The practical tradeoff comes down to this: the QJV is the lightest-touch option for couples who want simple filing and do not need entity-level liability protection. A partnership or LLC adds paperwork but may be worth it for businesses carrying real risk. And couples in community property states get the best of both worlds if they structure things correctly under Rev. Proc. 2002-69.
The QJV election does nothing to protect personal assets. Because the business remains unincorporated, both spouses face unlimited personal liability for business debts, contracts, and legal claims. Your home, savings, and other personal property are exposed if the business gets sued or cannot pay its obligations.
This is the single biggest drawback of the QJV structure, and it is the reason many couples eventually form an LLC even though it means more complex tax filing. The calculus depends on the nature of the business. A freelance graphic design operation run from a home office carries far less liability exposure than a food truck, a landscaping company with employees, or any business where customers visit a physical location. Couples in higher-risk industries should seriously consider the liability protection an LLC offers, even at the cost of filing Form 1065.
For couples in community property states, the choice is less painful. As noted above, an LLC owned entirely as community property can be treated as a disregarded entity, preserving both the liability shield and the simplified Schedule C filing.
Each spouse in a QJV who reports net profit on Schedule C may qualify for the self-employed health insurance deduction, which covers premiums paid for themselves, their spouse, and dependents.
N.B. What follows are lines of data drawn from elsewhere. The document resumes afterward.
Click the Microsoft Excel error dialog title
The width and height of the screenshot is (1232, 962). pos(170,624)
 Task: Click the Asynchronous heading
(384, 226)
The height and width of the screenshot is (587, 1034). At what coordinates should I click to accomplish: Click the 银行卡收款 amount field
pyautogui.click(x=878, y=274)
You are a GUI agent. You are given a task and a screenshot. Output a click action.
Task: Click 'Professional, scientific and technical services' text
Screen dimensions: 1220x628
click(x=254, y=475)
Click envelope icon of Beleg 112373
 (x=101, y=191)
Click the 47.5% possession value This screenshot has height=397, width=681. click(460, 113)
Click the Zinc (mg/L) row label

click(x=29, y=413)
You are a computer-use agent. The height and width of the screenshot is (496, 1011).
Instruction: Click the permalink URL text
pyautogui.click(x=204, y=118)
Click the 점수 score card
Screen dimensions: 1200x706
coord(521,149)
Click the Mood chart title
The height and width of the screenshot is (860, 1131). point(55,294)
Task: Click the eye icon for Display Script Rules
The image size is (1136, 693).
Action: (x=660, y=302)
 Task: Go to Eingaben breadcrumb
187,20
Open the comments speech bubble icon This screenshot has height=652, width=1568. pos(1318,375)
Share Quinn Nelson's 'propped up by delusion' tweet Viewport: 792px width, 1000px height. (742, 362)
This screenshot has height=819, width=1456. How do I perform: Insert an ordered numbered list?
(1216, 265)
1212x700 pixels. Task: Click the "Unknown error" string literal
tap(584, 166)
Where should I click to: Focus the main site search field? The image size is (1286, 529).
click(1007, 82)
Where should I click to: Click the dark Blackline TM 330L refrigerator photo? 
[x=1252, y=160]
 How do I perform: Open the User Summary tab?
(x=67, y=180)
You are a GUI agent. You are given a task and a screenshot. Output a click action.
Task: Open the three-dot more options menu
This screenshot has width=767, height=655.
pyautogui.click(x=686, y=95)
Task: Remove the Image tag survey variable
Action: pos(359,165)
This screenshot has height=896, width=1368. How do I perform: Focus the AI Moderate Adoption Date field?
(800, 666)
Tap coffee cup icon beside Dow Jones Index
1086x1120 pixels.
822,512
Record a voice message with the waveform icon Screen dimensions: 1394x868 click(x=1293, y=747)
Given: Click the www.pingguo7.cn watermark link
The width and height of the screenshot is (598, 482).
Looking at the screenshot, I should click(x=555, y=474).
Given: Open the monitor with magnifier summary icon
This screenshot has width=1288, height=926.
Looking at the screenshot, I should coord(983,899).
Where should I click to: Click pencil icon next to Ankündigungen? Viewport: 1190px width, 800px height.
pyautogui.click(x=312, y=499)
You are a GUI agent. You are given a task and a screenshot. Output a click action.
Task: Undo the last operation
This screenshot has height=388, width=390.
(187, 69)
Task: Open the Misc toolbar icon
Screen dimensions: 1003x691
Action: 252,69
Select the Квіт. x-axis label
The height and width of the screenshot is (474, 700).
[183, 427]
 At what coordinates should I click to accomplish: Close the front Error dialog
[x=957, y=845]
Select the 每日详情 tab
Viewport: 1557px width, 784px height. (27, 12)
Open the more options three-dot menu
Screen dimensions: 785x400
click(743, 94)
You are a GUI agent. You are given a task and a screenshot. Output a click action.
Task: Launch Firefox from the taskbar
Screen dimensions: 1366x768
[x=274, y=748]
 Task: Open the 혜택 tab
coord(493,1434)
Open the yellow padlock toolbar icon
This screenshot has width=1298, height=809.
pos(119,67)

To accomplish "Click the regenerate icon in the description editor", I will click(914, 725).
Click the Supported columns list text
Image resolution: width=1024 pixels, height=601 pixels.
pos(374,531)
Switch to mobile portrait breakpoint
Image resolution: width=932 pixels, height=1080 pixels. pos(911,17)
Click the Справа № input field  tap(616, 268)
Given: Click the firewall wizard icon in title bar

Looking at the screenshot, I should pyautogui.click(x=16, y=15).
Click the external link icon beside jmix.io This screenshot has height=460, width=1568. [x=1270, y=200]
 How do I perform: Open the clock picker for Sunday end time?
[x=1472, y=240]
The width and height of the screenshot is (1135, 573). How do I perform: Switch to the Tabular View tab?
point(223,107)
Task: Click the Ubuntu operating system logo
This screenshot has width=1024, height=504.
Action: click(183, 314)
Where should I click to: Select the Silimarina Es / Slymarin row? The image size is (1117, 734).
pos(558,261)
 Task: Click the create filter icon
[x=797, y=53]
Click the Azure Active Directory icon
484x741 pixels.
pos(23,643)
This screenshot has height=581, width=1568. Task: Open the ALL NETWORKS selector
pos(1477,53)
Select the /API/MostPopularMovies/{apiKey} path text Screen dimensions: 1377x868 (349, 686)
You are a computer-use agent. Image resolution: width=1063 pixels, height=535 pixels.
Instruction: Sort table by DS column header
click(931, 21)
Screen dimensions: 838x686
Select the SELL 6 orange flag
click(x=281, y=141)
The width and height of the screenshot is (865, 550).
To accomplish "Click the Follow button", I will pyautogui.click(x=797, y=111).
The deduction is claimed as an adjustment to gross income on Schedule 1 of Form 1040, not on Schedule C itself. The deduction cannot exceed the net profit reported on that spouse’s Schedule C.
One disqualifying factor catches people off guard: if either spouse is eligible for an employer-sponsored health plan through any job, neither spouse can claim the self-employed health insurance deduction for months when that employer coverage was available. This applies even if the couple chose not to enroll in the employer plan. If the employer coverage was only available for part of the year, the disqualification applies only to those months.